Is it a responsible position for a leader in a major political party to be taking? To simply say ignore this federal regulation?
It's fair to say that Leader McConnell is going to exercise every bit of authority that he has. And, in this instance because he's the leader of the Senate majority and he has his view, we wouldn't expect anything less. He will explore every avenue and use every tactic, but I think this is one area where we agree: We wouldn't have expected anything less from him.
At least Sen. Whitehouse has said the Republican nominee for the 2016 presidential election will have to acknowledge the impact of human activity on climate change. Do you agree with that?
I can't predict the nomination—that's for sure—but I do think the Republican nomination process is likely to result in nearly all of them taking unreasonable positions on this. Even for voters that don't wake up in the morning thinking about climate change and wanting to take action, there's still this sense that you don't want your presidential candidate to have their head in the sand on a major issue.
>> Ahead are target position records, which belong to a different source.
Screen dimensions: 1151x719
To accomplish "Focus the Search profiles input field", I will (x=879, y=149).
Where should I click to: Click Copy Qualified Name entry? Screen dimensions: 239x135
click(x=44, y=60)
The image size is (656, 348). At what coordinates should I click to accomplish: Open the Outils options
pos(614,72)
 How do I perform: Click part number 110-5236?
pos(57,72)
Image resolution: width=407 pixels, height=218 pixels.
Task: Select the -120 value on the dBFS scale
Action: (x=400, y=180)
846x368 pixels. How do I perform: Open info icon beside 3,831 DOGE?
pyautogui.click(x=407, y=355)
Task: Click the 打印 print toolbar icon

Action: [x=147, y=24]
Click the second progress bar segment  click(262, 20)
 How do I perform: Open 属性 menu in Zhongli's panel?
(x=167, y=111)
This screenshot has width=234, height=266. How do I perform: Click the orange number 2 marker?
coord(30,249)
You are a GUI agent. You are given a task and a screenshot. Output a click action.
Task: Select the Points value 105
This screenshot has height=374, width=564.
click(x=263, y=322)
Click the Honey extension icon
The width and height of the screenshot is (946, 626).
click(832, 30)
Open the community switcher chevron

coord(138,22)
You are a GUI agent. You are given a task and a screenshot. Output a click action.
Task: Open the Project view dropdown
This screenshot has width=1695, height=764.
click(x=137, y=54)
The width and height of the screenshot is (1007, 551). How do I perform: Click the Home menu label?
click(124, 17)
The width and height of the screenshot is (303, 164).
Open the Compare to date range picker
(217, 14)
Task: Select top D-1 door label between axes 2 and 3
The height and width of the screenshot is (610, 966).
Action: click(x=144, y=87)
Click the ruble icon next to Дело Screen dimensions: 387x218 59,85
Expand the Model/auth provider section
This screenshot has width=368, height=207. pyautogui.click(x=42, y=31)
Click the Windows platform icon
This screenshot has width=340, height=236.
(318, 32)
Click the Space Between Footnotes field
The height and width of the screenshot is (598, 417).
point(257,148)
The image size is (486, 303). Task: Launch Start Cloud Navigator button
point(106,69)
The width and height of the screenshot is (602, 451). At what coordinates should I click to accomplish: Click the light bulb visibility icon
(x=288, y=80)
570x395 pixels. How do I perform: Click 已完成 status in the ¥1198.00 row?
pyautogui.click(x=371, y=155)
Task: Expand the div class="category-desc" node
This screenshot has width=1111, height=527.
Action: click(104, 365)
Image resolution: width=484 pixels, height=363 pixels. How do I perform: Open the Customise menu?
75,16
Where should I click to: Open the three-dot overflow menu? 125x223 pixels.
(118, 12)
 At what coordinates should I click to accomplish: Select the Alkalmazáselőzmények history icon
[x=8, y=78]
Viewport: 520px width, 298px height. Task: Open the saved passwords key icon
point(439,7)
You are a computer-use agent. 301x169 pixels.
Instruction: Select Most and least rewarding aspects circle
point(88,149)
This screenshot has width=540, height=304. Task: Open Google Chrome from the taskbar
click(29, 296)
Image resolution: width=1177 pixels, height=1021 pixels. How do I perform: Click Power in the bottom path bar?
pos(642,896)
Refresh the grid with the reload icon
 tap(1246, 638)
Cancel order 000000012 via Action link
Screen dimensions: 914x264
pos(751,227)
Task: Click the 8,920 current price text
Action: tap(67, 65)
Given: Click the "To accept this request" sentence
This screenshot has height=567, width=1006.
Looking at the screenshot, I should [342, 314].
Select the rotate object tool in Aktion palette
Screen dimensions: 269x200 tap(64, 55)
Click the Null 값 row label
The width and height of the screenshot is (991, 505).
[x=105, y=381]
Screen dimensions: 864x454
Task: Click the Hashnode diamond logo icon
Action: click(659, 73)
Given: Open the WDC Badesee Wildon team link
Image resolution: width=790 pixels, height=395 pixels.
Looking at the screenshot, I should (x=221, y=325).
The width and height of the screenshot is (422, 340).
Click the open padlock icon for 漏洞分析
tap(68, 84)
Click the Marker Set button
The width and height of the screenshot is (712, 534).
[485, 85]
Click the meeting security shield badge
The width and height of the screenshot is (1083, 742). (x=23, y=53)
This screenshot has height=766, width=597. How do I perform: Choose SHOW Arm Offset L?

You don't want your candidate to stand against modernity, learning, science, taking responsible action. It's going to be a touchstone issue. It may not top, necessarily, any list of priority items, but it becomes disqualifying if your nominee just isn't reasonable when it comes to these things. So I think they become subject to not looking ready for prime time in terms of leading the free world.
You mentioned positive momentum in the last couple of months as several Republicans have acknowledged the human role in climate change during a series of Senate votes. Why do you see those votes as significant, and how do you sustain that momentum?
It's clear that the Republicans have gone from wanting to play offense on energy questions to being absolutely defensive on energy and climate. And I think that started during the Keystone debate. It's fair to say [voting against Keystone] was not, for national Democrats, terra firma—for some of us it was not a problem—but for others it caused some consternation and anxiety, but by the end of it we had made Keystone a subset of the climate conversation rather than climate a subset of the Keystone conversation.
We've been relentless, we've been strategic and the group is growing. And I think the main reason we're seeing some success is because we're right and the American people see that.
So should we look for legislation this year? What's the Senate Climate Change Clearinghouse doing?
A couple of members are working legislation, but we want to be realistic about what could actually gather 60 votes. I think the next legislative battles are CRA and making sure the U.S. is able to lead on the international stage.